**Task goal**
The answer must consist of every line from the entries below that contains the word "agent".

Data excerpts:
[Start of section]

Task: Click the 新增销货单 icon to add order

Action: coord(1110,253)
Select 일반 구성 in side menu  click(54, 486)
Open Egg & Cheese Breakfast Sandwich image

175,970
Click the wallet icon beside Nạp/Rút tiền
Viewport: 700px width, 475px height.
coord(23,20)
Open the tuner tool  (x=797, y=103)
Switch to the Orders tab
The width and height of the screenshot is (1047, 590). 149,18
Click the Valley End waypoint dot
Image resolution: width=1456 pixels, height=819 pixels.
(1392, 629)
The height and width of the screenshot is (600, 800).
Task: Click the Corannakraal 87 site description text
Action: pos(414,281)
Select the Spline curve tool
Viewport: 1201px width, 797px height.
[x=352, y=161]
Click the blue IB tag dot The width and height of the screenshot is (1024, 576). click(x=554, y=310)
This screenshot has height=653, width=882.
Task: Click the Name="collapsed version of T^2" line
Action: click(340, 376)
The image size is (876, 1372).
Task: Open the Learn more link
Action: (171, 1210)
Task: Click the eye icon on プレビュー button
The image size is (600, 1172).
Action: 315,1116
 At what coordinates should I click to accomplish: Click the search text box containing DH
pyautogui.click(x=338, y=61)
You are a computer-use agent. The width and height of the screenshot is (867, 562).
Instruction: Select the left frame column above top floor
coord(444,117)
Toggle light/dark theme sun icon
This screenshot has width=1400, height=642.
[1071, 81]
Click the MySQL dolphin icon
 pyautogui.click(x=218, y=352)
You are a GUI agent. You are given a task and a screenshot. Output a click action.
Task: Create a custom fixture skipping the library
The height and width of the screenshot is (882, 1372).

[End of section]

**Response for this exercise**
You are a computer-use agent. The width and height of the screenshot is (867, 562).
You are a GUI agent. You are given a task and a screenshot. Output a click action.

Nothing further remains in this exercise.